[Source data]

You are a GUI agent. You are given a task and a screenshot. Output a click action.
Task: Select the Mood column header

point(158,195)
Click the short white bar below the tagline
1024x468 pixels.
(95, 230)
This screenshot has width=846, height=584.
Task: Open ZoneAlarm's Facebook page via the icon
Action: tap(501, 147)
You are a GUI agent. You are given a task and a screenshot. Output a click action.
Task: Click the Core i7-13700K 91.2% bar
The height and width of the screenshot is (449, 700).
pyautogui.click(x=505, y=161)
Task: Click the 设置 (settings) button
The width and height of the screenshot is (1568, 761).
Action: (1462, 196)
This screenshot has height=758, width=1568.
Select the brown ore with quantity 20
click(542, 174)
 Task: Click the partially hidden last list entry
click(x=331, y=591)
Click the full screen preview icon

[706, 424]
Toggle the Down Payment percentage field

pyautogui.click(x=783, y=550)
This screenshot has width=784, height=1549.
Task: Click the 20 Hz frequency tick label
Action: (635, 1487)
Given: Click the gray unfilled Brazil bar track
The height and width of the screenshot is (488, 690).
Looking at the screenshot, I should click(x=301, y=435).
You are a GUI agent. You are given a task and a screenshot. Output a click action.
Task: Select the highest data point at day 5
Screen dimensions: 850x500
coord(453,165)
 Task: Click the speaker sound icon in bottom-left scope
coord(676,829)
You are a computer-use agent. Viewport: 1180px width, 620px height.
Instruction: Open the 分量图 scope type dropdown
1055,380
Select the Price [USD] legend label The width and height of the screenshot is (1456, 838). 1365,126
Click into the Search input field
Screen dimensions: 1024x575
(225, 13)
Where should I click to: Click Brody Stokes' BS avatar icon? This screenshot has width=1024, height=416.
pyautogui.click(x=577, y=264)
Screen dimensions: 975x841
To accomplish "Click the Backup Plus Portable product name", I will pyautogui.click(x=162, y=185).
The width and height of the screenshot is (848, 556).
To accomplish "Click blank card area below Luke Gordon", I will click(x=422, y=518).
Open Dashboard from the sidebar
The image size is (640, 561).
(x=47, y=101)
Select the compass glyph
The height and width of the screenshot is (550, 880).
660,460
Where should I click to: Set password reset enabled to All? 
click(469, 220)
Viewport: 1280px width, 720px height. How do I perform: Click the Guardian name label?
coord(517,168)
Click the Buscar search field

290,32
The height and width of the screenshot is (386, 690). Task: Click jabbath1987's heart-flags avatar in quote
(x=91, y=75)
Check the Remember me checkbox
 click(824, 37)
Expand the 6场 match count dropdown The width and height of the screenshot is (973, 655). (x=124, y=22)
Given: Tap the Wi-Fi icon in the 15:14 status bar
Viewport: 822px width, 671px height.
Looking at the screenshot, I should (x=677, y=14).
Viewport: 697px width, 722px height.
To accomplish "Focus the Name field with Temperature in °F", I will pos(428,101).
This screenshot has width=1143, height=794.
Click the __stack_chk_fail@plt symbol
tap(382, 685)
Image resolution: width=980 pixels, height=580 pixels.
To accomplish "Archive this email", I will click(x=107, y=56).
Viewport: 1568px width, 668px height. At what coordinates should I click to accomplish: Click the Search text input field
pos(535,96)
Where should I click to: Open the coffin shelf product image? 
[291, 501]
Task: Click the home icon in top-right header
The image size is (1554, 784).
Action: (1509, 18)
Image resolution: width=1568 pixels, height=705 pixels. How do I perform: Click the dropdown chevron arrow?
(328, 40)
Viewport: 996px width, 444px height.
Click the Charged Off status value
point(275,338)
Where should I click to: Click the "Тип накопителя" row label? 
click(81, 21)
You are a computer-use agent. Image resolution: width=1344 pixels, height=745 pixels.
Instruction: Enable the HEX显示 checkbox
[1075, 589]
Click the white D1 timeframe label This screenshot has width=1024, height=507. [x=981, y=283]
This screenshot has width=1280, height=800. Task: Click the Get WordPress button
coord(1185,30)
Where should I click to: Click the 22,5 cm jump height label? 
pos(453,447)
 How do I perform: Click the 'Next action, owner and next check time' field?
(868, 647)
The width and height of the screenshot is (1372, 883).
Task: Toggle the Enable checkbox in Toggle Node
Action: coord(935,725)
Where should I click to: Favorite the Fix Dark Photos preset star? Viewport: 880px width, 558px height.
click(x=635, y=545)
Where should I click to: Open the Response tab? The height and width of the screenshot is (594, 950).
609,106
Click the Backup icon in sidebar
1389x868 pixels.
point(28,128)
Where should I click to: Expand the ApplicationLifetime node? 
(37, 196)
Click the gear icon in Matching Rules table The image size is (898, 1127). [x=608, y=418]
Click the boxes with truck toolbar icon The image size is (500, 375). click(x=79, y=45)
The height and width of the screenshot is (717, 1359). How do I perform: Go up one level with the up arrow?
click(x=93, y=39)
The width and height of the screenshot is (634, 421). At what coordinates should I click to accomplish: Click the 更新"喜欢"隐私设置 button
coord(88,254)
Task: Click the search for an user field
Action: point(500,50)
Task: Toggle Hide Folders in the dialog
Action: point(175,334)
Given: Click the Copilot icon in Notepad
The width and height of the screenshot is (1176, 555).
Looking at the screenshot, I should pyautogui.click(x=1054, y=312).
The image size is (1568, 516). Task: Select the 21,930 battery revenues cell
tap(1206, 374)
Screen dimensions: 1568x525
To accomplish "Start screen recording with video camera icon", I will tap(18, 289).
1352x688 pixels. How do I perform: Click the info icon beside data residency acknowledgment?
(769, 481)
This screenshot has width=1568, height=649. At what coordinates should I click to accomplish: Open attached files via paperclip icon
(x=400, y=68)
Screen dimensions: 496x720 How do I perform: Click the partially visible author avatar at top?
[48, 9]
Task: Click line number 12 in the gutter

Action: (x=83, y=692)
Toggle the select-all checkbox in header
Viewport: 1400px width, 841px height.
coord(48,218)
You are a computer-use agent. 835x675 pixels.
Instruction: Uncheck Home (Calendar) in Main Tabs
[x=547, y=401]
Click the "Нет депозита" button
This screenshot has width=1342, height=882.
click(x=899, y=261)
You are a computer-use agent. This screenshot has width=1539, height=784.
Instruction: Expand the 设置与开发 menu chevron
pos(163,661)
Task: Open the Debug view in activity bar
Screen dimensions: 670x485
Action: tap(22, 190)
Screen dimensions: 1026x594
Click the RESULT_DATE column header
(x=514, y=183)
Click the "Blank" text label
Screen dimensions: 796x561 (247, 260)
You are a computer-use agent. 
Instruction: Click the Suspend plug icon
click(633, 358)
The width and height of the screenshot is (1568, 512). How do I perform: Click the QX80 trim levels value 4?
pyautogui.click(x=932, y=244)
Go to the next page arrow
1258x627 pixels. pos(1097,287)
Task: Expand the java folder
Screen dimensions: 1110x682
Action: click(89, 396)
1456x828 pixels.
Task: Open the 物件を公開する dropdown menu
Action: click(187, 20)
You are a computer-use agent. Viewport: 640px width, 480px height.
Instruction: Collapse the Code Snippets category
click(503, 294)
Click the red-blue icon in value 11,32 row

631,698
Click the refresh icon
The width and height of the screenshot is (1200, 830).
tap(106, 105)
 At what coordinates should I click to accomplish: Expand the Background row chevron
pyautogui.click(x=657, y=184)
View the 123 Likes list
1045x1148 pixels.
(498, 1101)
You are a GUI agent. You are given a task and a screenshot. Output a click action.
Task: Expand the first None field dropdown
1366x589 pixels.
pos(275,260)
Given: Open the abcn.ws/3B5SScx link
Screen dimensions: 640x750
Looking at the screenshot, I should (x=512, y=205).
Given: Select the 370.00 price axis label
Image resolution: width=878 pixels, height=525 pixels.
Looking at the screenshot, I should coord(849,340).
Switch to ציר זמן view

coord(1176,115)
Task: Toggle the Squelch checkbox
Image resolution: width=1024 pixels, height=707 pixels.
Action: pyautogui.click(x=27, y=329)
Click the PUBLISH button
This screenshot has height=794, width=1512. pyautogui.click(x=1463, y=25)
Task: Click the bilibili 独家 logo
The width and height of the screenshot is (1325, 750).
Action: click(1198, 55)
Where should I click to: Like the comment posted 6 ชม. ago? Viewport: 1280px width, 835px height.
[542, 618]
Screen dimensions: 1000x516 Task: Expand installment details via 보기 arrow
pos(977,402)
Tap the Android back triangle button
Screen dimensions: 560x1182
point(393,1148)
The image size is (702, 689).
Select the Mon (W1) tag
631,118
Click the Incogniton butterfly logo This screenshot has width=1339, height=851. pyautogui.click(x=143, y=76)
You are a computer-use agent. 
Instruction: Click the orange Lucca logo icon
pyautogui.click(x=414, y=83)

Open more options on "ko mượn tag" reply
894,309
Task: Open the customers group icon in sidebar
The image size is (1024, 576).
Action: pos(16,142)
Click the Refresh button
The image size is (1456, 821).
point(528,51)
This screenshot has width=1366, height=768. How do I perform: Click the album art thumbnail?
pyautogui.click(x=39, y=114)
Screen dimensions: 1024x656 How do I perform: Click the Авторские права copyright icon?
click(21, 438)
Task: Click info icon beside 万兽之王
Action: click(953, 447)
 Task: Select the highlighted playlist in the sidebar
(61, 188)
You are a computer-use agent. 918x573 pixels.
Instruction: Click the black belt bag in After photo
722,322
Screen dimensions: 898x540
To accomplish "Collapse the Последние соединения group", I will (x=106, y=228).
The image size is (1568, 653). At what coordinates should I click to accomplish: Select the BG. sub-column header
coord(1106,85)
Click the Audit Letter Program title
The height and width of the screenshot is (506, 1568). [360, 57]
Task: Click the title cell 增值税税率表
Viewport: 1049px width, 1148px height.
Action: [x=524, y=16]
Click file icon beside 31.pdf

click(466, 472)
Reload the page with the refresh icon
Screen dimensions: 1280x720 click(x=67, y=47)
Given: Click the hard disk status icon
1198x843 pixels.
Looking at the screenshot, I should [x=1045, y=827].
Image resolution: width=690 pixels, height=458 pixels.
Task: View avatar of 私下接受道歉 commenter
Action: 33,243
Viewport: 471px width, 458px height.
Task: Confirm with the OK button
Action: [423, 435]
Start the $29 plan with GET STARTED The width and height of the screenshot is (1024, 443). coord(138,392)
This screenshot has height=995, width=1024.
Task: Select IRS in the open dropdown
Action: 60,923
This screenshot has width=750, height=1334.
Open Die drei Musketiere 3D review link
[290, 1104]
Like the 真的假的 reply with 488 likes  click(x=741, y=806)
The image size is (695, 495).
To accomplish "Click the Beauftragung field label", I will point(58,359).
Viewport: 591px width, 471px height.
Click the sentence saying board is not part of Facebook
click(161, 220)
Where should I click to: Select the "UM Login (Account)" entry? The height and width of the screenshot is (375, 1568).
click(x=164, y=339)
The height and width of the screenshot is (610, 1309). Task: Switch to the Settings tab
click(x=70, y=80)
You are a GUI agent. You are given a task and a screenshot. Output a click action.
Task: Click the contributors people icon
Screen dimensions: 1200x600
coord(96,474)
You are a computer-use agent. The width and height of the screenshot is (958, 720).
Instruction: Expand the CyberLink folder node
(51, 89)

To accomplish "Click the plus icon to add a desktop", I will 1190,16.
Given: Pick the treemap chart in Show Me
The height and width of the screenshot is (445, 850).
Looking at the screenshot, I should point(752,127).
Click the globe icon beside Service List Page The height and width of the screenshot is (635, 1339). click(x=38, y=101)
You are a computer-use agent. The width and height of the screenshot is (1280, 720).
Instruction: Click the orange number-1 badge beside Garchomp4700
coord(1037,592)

Exercise
An exact copy of the lines above, from the one containing "Task: Click the Core i7-13700K 91.2% bar" through the one containing "This screenshot has height=758, width=1568.", is the whole of the answer.

Exercise output
Task: Click the Core i7-13700K 91.2% bar
The height and width of the screenshot is (449, 700).
pyautogui.click(x=505, y=161)
Task: Click the 设置 (settings) button
The width and height of the screenshot is (1568, 761).
Action: (1462, 196)
This screenshot has height=758, width=1568.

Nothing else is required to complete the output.